The records START

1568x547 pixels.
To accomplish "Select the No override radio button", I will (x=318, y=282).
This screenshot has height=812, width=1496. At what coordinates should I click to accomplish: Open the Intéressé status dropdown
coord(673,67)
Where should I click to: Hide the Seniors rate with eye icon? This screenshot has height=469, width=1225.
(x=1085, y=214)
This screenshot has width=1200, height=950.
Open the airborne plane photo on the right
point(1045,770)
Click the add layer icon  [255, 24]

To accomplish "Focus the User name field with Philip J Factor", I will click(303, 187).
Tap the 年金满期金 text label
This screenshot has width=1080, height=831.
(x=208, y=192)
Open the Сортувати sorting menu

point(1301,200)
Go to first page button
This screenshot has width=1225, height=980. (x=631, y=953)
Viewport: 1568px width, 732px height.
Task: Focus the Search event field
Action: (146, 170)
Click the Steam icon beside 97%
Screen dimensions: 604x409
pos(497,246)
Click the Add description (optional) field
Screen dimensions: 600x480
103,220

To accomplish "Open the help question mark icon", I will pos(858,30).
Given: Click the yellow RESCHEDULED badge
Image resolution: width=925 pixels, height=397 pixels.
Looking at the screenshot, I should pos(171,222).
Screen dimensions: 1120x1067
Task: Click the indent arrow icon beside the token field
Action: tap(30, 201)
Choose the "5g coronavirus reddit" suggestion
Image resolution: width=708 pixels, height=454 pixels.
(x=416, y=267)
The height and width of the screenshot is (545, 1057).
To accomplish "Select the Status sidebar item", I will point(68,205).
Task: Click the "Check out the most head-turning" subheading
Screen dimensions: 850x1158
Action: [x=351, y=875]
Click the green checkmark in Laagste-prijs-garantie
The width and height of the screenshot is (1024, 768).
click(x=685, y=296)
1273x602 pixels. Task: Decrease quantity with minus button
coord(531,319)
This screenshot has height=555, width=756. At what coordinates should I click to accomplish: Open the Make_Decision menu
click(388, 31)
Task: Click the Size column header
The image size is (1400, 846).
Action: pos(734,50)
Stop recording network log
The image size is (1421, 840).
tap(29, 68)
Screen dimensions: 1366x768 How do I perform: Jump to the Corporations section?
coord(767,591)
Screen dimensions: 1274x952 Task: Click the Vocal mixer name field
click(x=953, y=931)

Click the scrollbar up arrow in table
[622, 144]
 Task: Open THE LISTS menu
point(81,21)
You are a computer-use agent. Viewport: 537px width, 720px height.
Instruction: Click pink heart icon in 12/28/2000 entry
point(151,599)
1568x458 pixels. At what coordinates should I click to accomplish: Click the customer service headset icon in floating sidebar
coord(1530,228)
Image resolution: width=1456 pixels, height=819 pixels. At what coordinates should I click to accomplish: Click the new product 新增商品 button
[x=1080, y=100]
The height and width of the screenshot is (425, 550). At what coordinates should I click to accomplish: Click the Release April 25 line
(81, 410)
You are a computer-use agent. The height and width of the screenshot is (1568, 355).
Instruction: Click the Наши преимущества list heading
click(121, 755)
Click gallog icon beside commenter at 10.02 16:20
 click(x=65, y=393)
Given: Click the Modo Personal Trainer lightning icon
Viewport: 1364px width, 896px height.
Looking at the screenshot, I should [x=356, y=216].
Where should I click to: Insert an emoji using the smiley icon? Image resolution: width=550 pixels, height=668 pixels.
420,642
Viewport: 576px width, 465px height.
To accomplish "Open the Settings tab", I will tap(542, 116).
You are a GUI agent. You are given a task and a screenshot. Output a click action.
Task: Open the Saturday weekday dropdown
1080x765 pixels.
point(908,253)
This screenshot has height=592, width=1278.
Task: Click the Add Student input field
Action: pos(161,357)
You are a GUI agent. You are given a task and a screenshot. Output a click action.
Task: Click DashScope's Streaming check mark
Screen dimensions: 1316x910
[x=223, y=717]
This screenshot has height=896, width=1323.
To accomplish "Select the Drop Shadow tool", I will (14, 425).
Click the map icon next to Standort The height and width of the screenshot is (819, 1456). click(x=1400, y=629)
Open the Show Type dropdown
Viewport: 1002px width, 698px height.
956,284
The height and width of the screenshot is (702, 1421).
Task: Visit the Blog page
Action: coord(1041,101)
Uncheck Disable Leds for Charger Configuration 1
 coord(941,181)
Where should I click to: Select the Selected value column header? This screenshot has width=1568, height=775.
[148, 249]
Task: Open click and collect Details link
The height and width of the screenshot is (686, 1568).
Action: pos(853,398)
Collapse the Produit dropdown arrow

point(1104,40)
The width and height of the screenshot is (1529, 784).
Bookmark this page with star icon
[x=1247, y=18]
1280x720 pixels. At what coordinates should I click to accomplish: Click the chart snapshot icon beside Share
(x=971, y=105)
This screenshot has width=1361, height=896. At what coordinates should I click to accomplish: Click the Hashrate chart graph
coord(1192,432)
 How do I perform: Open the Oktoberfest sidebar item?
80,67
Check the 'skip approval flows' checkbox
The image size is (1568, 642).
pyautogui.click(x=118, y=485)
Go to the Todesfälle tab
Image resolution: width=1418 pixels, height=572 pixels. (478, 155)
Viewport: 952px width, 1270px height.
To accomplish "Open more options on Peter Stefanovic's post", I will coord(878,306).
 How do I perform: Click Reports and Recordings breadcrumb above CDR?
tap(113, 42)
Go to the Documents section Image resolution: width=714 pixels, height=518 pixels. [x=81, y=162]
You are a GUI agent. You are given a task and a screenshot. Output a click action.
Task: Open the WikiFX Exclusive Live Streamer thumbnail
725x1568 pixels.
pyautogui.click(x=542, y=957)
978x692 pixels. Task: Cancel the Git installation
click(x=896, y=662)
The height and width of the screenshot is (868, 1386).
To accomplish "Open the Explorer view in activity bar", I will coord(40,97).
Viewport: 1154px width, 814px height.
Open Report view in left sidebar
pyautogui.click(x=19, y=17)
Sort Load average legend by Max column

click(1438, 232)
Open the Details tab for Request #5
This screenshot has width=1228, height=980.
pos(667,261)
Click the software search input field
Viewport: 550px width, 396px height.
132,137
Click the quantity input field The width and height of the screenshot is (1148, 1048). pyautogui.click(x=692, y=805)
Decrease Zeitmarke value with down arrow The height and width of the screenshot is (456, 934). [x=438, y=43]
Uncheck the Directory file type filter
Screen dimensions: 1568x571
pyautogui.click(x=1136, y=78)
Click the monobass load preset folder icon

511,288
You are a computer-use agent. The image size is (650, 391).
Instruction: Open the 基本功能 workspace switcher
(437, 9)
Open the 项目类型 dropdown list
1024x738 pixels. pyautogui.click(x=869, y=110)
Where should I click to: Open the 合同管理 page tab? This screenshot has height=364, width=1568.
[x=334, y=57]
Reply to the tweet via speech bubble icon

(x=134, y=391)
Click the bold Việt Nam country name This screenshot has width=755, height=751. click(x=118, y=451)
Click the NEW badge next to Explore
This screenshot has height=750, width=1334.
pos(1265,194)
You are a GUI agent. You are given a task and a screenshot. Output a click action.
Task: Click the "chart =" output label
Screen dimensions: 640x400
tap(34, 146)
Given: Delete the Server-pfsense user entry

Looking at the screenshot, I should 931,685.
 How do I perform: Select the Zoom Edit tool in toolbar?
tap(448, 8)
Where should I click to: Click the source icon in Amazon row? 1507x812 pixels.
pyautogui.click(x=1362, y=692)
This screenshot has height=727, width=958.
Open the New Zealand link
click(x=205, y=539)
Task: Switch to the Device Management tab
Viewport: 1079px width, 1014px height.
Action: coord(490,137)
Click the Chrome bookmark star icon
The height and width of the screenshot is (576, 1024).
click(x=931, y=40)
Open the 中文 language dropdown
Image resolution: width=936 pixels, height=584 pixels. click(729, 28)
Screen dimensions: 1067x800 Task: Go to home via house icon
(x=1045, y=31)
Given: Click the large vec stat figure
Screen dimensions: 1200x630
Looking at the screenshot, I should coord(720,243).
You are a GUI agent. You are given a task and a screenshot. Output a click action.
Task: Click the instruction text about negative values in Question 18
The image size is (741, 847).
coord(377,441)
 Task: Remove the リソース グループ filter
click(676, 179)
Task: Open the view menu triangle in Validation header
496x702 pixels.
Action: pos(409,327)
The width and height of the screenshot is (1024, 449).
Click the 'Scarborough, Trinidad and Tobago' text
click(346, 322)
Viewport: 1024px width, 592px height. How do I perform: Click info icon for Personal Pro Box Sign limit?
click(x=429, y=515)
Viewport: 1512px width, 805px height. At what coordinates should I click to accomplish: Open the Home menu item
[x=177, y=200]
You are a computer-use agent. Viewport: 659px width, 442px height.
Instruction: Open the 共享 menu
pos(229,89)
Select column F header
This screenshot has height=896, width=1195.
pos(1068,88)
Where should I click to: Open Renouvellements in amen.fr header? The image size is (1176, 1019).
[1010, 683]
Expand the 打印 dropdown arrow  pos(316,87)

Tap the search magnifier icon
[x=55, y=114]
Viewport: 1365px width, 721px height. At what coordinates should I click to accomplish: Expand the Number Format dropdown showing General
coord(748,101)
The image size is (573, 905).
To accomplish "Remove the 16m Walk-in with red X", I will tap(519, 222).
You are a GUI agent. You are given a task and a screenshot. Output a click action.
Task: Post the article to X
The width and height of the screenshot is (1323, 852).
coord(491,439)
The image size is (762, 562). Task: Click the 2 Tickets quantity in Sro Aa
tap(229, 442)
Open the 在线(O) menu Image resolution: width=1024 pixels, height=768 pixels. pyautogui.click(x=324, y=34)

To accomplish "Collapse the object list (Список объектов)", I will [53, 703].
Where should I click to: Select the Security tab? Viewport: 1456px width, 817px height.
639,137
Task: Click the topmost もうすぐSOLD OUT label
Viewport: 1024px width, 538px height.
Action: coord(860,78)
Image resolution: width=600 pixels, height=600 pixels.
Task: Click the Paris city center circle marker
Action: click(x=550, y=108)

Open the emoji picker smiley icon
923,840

The records END

(Exercise):
The first line of the entries above marks where to begin; repeat each line exactly through the one that contains "out the most", and include that line.

(Answer section):
1568x547 pixels.
To accomplish "Select the No override radio button", I will (x=318, y=282).
This screenshot has height=812, width=1496. At what coordinates should I click to accomplish: Open the Intéressé status dropdown
coord(673,67)
Where should I click to: Hide the Seniors rate with eye icon? This screenshot has height=469, width=1225.
(x=1085, y=214)
This screenshot has width=1200, height=950.
Open the airborne plane photo on the right
point(1045,770)
Click the add layer icon  [255, 24]

To accomplish "Focus the User name field with Philip J Factor", I will click(303, 187).
Tap the 年金满期金 text label
This screenshot has width=1080, height=831.
(x=208, y=192)
Open the Сортувати sorting menu

point(1301,200)
Go to first page button
This screenshot has width=1225, height=980. (x=631, y=953)
Viewport: 1568px width, 732px height.
Task: Focus the Search event field
Action: (146, 170)
Click the Steam icon beside 97%
Screen dimensions: 604x409
pos(497,246)
Click the Add description (optional) field
Screen dimensions: 600x480
103,220

To accomplish "Open the help question mark icon", I will pos(858,30).
Given: Click the yellow RESCHEDULED badge
Image resolution: width=925 pixels, height=397 pixels.
Looking at the screenshot, I should pos(171,222).
Screen dimensions: 1120x1067
Task: Click the indent arrow icon beside the token field
Action: tap(30, 201)
Choose the "5g coronavirus reddit" suggestion
Image resolution: width=708 pixels, height=454 pixels.
(x=416, y=267)
The height and width of the screenshot is (545, 1057).
To accomplish "Select the Status sidebar item", I will point(68,205).
Task: Click the "Check out the most head-turning" subheading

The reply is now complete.